Smart-rule action: split at delimiter

Hello guys,

here is a suggestion/request for another smart-rule action: split at delimiter and/or split using regex pattern. Not sure how feasible this would be, but it seems that most mechanisms are already in place.

I have been dealing with long markdown files that need to be split and doing so using shell scripts is a pain in the arse. Same goes for applescripts.

Interesting concept; how would you set that up? At first incidence of delimiter, or last, or every? Or would that be an optional choice within the rule?

This script maybe could do it. It needs a little modification, but it should work to split plain text.

You might want to try Perl or Python perhaps. At least Perl is quite apt at text processing.

Example text and an example of why itā€™s not easily done via AppleScript could be helpful.

Tested the script with a 137.608 words markdown record.
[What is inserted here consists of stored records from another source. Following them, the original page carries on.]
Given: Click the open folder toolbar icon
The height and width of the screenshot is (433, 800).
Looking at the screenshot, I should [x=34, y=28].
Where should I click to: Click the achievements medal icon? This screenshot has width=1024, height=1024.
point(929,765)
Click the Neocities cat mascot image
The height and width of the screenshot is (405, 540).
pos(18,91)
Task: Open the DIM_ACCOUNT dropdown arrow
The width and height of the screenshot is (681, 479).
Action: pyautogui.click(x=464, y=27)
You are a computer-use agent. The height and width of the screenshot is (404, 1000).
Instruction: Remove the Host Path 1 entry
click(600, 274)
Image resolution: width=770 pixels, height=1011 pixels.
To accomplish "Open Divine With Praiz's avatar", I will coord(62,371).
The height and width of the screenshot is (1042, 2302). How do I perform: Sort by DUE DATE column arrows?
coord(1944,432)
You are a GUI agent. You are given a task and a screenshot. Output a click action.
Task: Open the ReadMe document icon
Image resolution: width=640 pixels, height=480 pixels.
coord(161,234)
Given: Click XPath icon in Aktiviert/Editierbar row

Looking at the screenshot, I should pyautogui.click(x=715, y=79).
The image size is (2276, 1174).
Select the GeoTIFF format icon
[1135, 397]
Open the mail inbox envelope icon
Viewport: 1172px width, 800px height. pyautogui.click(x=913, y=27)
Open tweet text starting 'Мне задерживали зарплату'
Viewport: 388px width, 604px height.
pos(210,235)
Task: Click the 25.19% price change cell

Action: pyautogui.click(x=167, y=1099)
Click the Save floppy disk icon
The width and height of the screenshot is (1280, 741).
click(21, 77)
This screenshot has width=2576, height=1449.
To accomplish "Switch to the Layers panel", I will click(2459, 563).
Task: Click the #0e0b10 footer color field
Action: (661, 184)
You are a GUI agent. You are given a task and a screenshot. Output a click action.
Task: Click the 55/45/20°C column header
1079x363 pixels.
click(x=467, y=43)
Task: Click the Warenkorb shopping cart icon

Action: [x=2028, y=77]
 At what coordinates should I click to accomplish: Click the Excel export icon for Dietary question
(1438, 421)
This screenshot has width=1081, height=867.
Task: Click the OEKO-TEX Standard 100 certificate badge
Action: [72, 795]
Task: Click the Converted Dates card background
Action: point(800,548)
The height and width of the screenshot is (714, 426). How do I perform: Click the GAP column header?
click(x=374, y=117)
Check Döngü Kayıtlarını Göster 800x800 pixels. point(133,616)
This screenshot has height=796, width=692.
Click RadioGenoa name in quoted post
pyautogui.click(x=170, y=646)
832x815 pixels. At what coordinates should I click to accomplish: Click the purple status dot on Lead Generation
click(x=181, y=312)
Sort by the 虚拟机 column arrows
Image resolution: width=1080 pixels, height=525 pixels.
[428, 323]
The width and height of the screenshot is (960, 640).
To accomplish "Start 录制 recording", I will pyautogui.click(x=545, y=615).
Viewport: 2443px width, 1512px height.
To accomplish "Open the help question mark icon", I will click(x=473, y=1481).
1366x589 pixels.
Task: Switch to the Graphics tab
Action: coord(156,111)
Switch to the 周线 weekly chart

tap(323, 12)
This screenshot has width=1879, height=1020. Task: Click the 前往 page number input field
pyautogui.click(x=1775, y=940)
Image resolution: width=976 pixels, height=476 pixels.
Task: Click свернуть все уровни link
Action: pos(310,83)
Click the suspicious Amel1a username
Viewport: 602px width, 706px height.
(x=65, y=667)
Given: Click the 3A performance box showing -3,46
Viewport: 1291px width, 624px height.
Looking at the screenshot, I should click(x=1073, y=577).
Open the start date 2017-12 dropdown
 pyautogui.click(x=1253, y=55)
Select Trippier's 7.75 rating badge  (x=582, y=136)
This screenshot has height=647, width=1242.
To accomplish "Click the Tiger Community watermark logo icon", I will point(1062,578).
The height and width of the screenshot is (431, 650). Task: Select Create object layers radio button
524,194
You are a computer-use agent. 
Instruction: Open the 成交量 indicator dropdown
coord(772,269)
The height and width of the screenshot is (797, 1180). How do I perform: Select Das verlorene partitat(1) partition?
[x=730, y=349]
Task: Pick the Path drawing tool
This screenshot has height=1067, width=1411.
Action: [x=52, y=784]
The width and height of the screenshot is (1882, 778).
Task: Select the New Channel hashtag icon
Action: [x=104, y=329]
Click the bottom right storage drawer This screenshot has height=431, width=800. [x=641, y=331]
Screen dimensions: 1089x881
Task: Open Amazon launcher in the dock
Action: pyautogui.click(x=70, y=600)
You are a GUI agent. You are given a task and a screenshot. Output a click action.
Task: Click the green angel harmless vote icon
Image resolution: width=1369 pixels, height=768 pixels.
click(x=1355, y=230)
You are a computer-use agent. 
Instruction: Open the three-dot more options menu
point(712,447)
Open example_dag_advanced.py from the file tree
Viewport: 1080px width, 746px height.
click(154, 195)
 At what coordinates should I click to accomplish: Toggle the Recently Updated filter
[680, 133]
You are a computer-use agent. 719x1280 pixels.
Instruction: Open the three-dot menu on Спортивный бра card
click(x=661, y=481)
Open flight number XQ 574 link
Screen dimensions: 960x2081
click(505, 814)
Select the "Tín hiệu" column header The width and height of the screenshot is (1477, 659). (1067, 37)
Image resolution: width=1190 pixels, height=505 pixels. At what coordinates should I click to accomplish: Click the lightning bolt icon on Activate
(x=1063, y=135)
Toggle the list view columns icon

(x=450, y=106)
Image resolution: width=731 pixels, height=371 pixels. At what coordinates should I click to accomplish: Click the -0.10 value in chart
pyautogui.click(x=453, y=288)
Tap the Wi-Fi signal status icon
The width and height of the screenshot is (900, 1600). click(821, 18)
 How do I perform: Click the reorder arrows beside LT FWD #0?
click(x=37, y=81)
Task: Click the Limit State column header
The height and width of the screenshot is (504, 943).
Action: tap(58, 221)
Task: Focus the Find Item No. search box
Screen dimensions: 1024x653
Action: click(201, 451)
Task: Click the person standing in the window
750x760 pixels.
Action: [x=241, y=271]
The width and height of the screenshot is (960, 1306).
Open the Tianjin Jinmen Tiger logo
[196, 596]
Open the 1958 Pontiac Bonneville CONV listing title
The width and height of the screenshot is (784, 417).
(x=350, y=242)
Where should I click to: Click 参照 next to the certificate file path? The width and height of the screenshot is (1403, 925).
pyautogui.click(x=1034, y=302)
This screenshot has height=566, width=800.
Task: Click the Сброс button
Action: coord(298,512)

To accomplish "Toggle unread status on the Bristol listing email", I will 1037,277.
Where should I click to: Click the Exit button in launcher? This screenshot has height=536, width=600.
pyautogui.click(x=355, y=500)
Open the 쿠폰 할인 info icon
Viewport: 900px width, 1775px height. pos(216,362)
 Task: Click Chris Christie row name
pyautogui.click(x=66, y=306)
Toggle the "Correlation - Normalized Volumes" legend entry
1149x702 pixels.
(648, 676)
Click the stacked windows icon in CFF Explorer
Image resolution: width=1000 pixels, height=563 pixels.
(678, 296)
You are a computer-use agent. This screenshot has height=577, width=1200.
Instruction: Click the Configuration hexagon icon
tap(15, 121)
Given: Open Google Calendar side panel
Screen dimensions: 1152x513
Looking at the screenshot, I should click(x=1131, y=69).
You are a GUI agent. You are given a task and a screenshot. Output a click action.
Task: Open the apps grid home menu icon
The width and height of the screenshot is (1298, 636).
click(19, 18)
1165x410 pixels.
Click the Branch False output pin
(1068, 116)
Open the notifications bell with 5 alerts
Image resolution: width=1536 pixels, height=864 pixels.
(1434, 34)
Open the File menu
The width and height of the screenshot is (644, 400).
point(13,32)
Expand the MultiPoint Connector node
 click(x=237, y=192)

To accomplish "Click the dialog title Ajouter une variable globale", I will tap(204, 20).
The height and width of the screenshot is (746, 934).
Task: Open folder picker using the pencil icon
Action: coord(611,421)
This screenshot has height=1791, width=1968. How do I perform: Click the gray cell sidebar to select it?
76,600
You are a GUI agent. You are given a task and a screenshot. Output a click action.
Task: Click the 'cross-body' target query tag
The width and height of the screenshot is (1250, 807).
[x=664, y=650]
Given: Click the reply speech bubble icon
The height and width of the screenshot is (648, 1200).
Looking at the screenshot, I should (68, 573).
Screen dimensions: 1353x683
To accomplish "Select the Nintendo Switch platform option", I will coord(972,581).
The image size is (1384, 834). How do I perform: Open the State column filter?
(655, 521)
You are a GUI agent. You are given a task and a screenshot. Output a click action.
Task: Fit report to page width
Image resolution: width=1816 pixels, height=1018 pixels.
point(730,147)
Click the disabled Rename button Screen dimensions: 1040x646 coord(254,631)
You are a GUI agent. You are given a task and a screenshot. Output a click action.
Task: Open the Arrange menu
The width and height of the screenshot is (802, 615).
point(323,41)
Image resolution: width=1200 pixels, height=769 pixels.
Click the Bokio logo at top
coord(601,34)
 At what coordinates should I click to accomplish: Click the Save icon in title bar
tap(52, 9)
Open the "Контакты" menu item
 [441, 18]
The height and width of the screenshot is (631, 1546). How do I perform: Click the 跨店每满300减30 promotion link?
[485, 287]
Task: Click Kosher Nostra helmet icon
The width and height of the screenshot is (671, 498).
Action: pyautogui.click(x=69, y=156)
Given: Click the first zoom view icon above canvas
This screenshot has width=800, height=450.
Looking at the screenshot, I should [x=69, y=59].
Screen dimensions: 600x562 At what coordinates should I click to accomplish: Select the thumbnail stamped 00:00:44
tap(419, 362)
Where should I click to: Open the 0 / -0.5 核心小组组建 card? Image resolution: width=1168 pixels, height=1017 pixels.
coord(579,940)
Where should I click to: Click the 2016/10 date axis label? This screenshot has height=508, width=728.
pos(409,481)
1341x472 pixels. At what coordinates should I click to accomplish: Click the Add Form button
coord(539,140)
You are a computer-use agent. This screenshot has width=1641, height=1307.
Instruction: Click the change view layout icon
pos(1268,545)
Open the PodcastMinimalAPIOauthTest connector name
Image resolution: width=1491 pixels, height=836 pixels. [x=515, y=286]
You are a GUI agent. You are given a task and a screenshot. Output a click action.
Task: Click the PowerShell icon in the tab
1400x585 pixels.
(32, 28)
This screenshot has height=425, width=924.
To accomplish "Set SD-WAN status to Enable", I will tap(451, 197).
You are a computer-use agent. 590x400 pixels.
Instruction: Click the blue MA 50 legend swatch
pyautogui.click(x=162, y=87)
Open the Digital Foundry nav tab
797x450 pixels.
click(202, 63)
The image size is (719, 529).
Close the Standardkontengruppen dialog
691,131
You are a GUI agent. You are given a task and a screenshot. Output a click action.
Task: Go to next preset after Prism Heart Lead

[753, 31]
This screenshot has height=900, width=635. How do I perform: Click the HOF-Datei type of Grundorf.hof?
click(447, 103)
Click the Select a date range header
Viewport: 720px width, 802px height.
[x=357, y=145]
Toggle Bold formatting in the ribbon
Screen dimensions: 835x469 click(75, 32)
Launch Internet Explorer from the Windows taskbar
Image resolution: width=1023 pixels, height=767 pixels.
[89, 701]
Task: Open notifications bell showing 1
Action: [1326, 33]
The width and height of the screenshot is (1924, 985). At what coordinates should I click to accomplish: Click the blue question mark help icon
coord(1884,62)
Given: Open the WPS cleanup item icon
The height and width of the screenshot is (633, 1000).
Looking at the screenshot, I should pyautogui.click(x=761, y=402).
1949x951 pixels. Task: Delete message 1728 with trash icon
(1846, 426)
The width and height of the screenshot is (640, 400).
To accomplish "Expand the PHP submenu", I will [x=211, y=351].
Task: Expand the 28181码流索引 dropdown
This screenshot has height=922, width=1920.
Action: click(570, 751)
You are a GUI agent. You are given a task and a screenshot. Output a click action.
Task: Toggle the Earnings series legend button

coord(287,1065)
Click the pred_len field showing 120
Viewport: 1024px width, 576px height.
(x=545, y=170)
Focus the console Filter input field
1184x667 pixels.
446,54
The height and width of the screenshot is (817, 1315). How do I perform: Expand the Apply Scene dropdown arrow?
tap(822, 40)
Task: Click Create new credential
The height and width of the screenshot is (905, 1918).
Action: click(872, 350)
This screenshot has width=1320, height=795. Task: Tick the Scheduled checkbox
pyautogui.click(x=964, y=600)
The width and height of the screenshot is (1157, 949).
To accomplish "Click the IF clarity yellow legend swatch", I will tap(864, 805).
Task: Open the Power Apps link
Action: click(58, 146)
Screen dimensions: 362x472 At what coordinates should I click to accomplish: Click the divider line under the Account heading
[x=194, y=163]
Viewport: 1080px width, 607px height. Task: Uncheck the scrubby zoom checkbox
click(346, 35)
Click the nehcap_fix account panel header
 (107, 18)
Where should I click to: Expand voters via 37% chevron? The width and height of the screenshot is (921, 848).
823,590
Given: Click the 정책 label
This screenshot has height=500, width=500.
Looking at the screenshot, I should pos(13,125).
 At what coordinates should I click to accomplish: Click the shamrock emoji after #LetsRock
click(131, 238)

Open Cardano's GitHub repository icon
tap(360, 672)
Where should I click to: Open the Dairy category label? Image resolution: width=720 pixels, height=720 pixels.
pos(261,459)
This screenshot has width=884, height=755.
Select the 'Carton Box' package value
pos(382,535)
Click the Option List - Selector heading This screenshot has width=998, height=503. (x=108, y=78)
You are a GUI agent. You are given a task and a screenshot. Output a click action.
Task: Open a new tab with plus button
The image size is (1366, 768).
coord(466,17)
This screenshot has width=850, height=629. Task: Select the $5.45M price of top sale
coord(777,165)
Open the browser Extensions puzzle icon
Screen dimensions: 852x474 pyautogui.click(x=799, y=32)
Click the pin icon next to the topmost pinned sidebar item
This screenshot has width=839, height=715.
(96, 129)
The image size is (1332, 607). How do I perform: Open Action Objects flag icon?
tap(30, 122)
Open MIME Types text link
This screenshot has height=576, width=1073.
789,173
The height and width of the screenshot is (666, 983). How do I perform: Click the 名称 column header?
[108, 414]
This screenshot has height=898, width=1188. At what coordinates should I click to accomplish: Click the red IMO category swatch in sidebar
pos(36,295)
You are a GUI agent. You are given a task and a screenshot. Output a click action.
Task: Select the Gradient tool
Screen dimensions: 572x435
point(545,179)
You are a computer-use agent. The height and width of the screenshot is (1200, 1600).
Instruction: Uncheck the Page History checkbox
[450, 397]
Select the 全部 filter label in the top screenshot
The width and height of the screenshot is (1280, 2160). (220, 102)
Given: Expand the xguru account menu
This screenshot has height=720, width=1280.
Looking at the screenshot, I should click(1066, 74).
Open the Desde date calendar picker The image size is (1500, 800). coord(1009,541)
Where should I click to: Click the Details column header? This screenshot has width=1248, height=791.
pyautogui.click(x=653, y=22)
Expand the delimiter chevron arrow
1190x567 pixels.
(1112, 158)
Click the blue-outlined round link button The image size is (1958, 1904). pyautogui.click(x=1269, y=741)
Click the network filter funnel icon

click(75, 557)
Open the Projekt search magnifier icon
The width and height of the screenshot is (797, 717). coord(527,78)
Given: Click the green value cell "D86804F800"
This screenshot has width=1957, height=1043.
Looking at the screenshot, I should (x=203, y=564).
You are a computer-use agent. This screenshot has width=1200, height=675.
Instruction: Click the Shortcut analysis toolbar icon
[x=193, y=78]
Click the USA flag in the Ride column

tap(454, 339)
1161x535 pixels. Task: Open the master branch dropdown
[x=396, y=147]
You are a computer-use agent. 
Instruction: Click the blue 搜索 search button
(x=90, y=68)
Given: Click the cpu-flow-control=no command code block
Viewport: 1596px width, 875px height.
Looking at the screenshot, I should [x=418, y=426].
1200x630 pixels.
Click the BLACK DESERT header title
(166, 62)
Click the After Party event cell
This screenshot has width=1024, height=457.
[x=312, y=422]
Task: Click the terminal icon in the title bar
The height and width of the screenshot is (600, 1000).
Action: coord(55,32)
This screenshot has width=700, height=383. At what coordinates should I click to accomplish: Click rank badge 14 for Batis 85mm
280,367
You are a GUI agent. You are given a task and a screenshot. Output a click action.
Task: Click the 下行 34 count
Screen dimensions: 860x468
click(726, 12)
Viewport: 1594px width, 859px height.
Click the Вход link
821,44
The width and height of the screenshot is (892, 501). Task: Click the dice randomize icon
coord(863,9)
Took 0.55 seconds to create 60 new records.

First and foremost, I give this suggestion because I thing it would be a really cool addition to an already very powerful automation tool available in DT3 (one that many apps already have).

@chrillek, this is in my to do list, for sure (but impossible right now).

@Blanc, I think other apps aready provide a nice example of how this could work. See, for instance, Scrivener and/or Tinderbox.

@pete31, thanks, I will take a look at it. Right now it seems that it would be a bit slow though. To update my Wikis glossary (which is not even close to the whole thing) I need something capable of splitting some 1M chars into 500-800 files/records. I will test and post back with the results.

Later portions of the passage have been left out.